There’s a spot on CU Denver’s campus that is special for electrical engineering student Audrey Whitesell. Behind the Science Building—where she spends hours working in labs, going to classes, and hanging out with friends—is a grassy lawn where she can sit back and take in the campus and downtown Denver. And what she sees is a community, a place where she belongs.
Whitesell transferred to CU Denver after community college, hoping to find a better fit. “I had friends that had transferred to CU Denver,” Whitesell said. “After talking to them about their experience, I decided to transfer in and I love it.” Her friends raved about the small class sizes, friendships they’d made, and how involved the professors were. When she got to campus, she saw that they were right.
As a Filipino woman in STEM, she was also excited to find other students in her physics classes that looked like her—it made her feel a part of something bigger. Before, at times, she’d felt excluded from study groups and classroom discussion. Not anymore. “There are more women taking the exact same classes as me,” Whitesell said. “I don’t feel like I’m the only woman.”
Through her mentors and advisors, she found that the downtown campus had a lot of resources for her academic goals, but also her wellbeing, like free counseling. “To me, that’s community,” Whitesell said. “Not only do I have access to these resources, but there are people who are happy to guide me toward them.”
At CU Denver, Whitesell found people invested in helping her make connections to reach her goals. She had the opportunity to work with one of her professors in a local high school classroom to help students explore the research field.
Another professor told her about a new quantum program in the physics department and encouraged her to get involved. “I’m finally in the quantum lab class and it’s just been excellent,” Whitesell said. “The professor is teaching me how to take all these slightly different technologies that aren’t necessarily quantum but prepare me perfectly for a career in quantum.”
During her time at CU Denver, Whitesell took advantage of the university’s extensive network to search for and land internships. She was even able to leverage one internship at the United States Patent and Trademark Office for class credit, which included discussing with a professor how the internship connected to her major. “I think that helped me gain more out of the internship,” she said.
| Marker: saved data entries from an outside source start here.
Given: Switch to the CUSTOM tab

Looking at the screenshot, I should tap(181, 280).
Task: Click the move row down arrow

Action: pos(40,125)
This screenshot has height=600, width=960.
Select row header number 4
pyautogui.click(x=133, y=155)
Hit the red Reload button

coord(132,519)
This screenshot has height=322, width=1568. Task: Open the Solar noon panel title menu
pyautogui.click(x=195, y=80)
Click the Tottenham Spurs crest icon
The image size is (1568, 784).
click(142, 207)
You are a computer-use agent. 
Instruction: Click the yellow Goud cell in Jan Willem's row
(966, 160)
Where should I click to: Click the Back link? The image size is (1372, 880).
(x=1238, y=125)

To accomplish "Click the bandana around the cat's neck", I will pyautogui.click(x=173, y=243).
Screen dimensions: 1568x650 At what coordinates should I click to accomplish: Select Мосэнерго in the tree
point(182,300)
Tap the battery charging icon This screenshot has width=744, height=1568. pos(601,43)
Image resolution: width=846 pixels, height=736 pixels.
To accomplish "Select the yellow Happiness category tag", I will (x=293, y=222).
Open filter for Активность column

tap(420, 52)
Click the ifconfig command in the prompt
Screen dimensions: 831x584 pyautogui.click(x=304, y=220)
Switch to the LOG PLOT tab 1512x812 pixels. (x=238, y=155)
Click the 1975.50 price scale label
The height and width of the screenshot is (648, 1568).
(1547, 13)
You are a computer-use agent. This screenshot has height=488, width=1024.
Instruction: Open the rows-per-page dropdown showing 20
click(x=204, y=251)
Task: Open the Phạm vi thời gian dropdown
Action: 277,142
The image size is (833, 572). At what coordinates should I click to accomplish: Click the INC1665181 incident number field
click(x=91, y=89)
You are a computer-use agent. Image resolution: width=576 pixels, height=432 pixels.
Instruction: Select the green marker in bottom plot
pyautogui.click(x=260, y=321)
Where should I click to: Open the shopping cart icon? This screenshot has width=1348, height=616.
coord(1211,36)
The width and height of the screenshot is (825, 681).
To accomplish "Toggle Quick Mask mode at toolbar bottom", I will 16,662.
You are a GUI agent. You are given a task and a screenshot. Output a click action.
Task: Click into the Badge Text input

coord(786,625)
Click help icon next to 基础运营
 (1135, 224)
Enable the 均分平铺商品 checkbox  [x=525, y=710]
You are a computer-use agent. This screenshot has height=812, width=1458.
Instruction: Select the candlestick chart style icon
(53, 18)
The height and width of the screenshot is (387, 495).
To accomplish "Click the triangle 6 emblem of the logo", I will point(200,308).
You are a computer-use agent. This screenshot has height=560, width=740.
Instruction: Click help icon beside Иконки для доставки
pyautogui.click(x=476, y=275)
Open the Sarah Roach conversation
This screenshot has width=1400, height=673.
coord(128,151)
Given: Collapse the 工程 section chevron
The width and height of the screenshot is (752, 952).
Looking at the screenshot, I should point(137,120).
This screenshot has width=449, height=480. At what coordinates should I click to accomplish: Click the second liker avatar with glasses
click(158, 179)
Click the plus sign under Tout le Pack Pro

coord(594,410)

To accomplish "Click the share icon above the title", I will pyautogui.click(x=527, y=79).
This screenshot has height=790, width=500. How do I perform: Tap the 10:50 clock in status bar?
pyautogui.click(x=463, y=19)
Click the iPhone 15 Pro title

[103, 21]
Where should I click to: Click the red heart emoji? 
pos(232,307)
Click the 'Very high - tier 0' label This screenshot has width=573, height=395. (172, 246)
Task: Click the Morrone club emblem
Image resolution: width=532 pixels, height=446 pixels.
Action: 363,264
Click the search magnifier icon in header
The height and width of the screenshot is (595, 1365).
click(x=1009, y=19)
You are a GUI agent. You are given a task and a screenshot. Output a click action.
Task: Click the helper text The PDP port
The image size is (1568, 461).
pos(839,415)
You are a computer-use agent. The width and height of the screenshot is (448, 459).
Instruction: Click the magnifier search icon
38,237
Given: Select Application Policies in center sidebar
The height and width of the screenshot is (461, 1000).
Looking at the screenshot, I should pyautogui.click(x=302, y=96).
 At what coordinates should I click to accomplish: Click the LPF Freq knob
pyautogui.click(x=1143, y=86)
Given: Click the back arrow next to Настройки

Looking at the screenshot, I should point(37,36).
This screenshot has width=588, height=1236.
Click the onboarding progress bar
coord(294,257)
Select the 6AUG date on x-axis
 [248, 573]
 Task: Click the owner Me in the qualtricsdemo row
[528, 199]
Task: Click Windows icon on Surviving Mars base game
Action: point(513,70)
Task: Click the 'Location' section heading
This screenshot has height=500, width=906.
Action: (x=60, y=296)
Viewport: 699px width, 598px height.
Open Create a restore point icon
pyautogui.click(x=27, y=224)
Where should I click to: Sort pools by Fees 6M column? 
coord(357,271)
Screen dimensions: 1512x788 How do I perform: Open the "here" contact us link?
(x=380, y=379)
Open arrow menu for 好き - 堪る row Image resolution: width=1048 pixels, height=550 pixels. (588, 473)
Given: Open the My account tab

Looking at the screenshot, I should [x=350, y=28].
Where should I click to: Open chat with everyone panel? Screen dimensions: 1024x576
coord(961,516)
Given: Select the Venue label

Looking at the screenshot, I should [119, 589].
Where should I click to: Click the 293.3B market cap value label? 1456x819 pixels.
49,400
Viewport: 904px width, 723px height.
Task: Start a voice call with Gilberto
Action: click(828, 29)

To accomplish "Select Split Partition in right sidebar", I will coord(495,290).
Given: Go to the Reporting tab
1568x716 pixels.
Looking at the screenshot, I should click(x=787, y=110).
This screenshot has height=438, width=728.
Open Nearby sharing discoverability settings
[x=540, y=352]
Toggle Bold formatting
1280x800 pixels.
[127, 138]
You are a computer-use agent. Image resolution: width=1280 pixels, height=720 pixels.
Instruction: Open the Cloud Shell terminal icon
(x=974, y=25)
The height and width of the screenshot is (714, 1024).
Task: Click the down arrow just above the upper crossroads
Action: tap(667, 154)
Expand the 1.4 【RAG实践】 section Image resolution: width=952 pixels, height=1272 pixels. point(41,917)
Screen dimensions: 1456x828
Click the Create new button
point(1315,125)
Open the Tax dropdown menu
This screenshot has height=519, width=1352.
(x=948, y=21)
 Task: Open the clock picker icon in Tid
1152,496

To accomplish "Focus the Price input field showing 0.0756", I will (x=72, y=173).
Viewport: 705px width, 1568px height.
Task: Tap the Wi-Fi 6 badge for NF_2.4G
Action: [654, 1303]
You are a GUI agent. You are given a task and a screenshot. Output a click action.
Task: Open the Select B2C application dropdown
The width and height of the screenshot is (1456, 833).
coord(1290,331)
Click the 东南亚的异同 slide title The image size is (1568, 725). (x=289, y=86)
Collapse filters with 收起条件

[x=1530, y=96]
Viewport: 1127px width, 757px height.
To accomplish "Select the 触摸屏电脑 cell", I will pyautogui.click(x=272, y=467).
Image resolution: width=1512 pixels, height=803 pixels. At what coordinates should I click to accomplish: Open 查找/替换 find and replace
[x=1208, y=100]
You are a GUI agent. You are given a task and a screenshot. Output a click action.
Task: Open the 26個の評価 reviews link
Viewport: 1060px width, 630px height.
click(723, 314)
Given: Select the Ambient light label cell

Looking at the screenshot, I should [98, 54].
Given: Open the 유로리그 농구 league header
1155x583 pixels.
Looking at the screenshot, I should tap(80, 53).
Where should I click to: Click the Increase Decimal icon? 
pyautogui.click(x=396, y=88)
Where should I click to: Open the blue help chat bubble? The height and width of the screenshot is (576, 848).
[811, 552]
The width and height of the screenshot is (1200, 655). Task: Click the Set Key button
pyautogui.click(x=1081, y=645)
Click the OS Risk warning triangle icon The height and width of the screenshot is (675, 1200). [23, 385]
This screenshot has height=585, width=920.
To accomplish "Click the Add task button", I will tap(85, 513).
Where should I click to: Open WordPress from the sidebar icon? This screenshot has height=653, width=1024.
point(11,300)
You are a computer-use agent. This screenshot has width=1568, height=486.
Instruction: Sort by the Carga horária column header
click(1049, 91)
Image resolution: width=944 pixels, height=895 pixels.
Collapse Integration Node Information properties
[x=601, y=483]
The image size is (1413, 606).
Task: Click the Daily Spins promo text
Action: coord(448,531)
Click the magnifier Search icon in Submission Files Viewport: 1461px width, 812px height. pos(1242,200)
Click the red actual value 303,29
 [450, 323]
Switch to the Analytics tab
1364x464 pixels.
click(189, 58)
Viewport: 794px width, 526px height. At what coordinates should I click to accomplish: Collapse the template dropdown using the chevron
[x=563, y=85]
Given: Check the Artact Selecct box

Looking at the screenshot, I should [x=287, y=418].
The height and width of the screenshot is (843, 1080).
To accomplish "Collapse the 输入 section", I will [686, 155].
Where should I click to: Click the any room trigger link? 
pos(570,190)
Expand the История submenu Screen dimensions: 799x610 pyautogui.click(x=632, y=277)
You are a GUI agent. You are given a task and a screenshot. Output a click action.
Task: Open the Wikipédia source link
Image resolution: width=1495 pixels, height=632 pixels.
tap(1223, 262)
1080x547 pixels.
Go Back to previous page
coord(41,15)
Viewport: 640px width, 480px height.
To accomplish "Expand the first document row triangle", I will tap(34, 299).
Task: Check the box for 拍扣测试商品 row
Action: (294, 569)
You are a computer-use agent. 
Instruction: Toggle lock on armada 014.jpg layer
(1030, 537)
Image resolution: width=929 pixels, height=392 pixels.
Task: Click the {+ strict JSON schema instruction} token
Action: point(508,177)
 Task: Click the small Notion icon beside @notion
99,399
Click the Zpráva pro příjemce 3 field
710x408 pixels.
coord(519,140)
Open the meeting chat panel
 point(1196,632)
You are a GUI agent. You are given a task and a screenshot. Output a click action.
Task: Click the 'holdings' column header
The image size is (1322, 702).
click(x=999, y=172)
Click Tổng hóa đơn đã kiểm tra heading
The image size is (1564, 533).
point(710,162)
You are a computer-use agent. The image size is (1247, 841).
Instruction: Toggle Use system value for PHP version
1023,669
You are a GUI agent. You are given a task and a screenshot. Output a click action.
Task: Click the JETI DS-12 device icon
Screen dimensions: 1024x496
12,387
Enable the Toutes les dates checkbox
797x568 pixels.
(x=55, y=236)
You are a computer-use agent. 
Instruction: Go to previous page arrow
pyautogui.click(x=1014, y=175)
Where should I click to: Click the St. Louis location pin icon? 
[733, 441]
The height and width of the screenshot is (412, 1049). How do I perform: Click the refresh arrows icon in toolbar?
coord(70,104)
For another internship at TM Technologies, she put her skills using AI and machine learning technologies—something she’d explored in a CU Denver class—to work. That connection between the classroom and real life has been invaluable. “Sure, you can read the manual, and you can follow the procedure, and you can build something,” Whitesell said. “But something will always go wrong, and you need to learn how to fix it. That’s part of the [CU Denver] degree: You can fix any problem thrown at you.”
And, just like her friends encouraged her to transfer to CU Denver, Whitesell convinced someone else to enroll: her mom, who had some college credits but had stepped away from school to raise her children. “My Dad and I have been urging her to go back,” Whitesell said. “When I transferred to CU Denver, and I was talking about the campus, how involved my professors were, class sizes, she decided to give it a shot. And now she’ll be graduating in summer 2024.”
As for next steps, the future is almost limitless for Whitesell. She’s very interested in quantum physics and teaching. No matter what path she chooses, she feels prepared. “My relationships, my professors, my advisor, my department have helped me prepare me so much for my career” she said.